Part of the problem has been my soft-hearted reticence to pull the plug on any plant until it is completely, utterly, and irretrievably dead. No matter how stunted, misshapen or obviously not thriving a plant is, if it is brave enough to send out a green shoot or two in the spring, I let it be. This has resulted in four rosebushes planted by the previous owners taking up valuable space front and center of my shrub border. I warned these bushes when we moved in that they would be allowed to stay only if they could tolerate the same treatment as any other plant in my world: a month of fussing, followed by eleven months of benign neglect. Up until this spring, they have bravely soldiered on, sending out flowers beautiful enough to compensate for the rest of their increasingly shabby-looking selves. But when I went out to inspect them yesterday, it was obvious that our month of below-freezing weather this past winter had finally pushed them past the point of no return. Still, it broke my heart to cut them down and dig them out, the last few puny buds they’d been able to squeeze out trembling at the ends of the black-spotted stems.
So, yesterday I dug out three of those rose bushes, dug up and replanted two buddleias (butterfly bushes), hacked holes in the ground to sink a couple of new escallonias, planted some daylilies that I dug up from the front yard two years ago and have been living in shallow pots ever since, and battled my bucking Mantis tiller as I tried vainly to break up the soil and mix in enough compost to give the poor plants a fighting chance. I didn’t realize how hard I had worked until I tried to get out of bed this morning. I felt like I had been tied by my ankles and dragged behind a truck for a few hundred yards. Not to mention the sinus issues caused by the clouds of yellow pollen that poufed out of my little mugo pines every time I rubbed against them. Ah-choo!

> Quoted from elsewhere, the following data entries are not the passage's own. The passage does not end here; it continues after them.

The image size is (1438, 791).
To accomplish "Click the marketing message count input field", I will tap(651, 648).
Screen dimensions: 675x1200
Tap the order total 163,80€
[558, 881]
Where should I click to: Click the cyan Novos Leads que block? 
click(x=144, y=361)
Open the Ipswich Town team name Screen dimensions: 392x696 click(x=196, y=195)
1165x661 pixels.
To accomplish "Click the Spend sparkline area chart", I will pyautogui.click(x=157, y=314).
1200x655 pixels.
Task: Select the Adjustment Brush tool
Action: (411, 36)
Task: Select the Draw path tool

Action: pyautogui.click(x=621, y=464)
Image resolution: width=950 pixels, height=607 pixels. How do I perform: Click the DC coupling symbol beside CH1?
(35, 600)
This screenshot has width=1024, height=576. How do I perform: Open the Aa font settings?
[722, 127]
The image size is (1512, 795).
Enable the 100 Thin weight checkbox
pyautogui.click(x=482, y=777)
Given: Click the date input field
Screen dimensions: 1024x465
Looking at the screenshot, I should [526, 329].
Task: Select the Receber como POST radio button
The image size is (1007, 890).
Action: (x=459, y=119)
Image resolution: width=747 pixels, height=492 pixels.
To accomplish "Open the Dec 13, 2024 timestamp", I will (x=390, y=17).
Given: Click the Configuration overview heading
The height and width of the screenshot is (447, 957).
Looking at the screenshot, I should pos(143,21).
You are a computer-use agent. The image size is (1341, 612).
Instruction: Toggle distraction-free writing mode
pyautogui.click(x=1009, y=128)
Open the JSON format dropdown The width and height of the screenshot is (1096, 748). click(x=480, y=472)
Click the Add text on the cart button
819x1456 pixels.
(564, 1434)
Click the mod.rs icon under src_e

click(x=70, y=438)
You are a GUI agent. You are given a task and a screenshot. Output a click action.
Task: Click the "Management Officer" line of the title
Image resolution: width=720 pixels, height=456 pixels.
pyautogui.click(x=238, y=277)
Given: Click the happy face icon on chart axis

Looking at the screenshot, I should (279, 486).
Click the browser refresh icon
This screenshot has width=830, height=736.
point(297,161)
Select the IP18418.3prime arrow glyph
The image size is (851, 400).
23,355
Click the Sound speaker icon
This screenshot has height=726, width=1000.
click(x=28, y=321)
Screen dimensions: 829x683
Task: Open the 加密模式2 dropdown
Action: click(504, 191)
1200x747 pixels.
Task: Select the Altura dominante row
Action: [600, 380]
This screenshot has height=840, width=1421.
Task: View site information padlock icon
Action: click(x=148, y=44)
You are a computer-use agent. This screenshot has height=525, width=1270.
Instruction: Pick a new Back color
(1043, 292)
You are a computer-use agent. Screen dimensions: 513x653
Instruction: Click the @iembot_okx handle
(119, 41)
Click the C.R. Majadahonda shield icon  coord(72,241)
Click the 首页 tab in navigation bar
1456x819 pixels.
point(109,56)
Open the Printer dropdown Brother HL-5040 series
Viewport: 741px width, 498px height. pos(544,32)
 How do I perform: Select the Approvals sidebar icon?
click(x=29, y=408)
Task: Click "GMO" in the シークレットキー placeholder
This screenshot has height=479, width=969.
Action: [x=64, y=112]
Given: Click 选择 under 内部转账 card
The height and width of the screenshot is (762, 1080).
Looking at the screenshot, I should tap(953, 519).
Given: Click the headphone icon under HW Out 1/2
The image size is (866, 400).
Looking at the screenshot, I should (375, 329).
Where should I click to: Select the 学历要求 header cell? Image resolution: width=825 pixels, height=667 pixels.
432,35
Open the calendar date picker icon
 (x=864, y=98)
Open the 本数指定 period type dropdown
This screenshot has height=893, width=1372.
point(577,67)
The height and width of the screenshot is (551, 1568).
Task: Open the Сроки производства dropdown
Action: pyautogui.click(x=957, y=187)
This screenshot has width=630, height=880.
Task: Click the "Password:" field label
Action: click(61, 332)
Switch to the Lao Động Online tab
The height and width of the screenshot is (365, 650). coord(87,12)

I was all ready to shoulder the shovel and sally forth again this morning. But the skies were gray, and it has been pouring rain on and off all day. I guess the Powers That Be took stock of my age, condition, and the job ahead of me, and decided I needed a day to recuperate. There are 24 days left in the month, so there’s no big rush. Tomorrow is soon enough to take another crack at it.
Occasionally you see those articles about no fuss gardening. Yeah, right!!
ReplyDeleteWe have soil that's rock hard too. I've had good luck sustaining life in anything "native". So...that's the route to go.
However...ALL the weeds are native. And with soil like concrete...they're almost immortal. I think you have to have a crazy gene to get into this.
I hope you feel better tomorrow. Unfortunately, the second day after is often worse than the first. Maybe you'll get a little more rain.
:)
Yours is man made hard pan ours is clay. Trying to plant anything requires patience, a fair amount of water and plenty of compost. Doing ok for now.
ReplyDeleteJackie
Good luck, if I had to fight the very soil, I know I'd never even dream of gardening.
ReplyDelete"Part of the problem has been my soft-hearted reticence to pull the plug on any plant until it is completely, utterly, and irretrievably dead. No matter how stunted, misshapen or obviously not thriving a plant is, if it is brave enough to send out a green shoot or two in the spring, I let it be."
ReplyDeleteI even have this problem with weeds. There are almost as many weeds as anything else especially in the spring.